* _Source excerpt_
(begin)

Saturday, July 9, 2016

That Green Grand Manan...


That Green
Grand Manan Ledge
off South Head, seen looking down from the 300' (91 m) cliffs
of South Head Light on Grand Manan Island, NB, Canada
painted plein air on July 4, 2016
7" x 5", Winsor & Newton and Holbein watercolors, and
Uniball waterproof fade proof ink on 140 lb. Fabriano Artistico
cold press rough 100% cotton extra white watercolor paper
framed, $100 + $5.50 sales tax + $9.50 shipping = $115.00




That ledge is way, way down there. 
 My plein air set up, way up,
300' high on a point with the sea
on three sides.


South Head,
Grand Manan Island
Art of the 1800s

1
At the South Head,
Grand Manan

Alfred Thompson Bricher (1837-1908)
Oil on canvas

"Alfred Thompson Bricher, born in Portsmouth, New Hampshire, was a painter associated with White Mountain (NH) art and the Hudson River School. By the 1980s, more than seventy years after he died, he began to be credited as one of the nineteenth century's greatest maritime painters. A self-taught luminist, he explored the effects of light and how it reflected, refracted, and absorbed on landscapes and seascapes.

(end)

* _Challenges_
- A) In the blog post about painting the ledge off South Head, what paper was the watercolor done on?
- B) Explain how the blog post about the South Head painting arrives at a total price of $115.00 for the framed piece.
- C) Write the next part of the blog post about painting Grand Manan's South Head, continuing from its final sentence.

* _Data excerpts_
(begin)

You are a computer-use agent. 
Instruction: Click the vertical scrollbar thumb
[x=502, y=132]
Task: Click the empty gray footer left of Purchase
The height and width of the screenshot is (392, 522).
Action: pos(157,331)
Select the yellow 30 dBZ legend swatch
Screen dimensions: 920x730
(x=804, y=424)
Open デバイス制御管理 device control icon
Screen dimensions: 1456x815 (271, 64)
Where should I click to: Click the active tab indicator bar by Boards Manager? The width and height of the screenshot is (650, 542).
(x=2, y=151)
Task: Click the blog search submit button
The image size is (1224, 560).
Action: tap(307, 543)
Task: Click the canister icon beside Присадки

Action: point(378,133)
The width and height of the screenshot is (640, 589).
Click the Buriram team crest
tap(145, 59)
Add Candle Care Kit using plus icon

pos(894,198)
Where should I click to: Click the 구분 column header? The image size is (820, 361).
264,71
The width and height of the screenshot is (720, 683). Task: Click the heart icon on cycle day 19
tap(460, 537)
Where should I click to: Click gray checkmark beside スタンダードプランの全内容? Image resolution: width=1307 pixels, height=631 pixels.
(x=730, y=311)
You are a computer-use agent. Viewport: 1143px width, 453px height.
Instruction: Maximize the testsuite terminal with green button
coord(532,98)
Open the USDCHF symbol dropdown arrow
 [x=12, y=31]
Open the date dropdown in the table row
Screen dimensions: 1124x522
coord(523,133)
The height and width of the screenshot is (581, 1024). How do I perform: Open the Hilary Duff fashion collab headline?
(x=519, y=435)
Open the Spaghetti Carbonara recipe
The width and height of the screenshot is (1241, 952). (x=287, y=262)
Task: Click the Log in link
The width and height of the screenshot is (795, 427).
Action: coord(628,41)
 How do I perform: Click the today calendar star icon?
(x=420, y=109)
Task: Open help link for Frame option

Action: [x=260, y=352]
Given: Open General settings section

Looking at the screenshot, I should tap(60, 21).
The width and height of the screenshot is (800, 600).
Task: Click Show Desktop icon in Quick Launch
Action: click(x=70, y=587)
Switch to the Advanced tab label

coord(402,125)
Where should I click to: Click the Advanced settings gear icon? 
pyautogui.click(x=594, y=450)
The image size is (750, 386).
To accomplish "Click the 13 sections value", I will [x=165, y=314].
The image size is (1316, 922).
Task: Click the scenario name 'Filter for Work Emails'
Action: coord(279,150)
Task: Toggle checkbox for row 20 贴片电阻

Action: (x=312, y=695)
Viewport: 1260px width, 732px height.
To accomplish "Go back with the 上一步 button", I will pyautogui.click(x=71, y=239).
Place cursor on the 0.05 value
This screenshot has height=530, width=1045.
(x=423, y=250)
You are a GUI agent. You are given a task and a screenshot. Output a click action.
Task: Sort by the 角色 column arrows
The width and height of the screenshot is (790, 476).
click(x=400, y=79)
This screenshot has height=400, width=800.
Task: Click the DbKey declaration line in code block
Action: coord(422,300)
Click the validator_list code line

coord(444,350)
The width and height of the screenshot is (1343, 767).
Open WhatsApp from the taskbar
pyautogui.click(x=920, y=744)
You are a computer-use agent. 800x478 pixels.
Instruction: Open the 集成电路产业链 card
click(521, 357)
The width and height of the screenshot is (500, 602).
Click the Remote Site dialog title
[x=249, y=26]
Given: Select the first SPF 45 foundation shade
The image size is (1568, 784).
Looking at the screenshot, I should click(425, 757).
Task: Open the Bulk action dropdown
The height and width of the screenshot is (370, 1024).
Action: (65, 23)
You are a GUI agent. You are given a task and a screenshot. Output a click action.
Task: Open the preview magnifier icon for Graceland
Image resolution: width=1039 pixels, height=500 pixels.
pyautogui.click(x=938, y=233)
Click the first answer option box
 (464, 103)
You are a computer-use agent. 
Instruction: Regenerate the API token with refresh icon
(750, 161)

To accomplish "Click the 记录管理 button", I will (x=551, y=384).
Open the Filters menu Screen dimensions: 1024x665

(end)

* _Per-task answers_
- A) It was done on 140 lb. Fabriano Artistico cold press rough 100% cotton extra white watercolor paper.

- B) The framed painting costs $100, and $5.50 in sales tax and $9.50 in shipping are added to that. Together these come to $115.00.

- C)
    In 1868 he moved to New York City, and soon afterward he began using watercolors in preference to oils. In 1873 he was chosen for membership in the American Watercolor Society. In the 1870s, he primarily did maritime theme paintings, with attention to watercolor paintings of landscape, marine, and coast-wise scenery. He often spent summers in Grand Manan, where he produced such notable works as Morning at Grand Manan (1878) seen HERE."


2
Grand Manan Island,
Bay of Fundy

Frederic Edwin Church (1826-1900)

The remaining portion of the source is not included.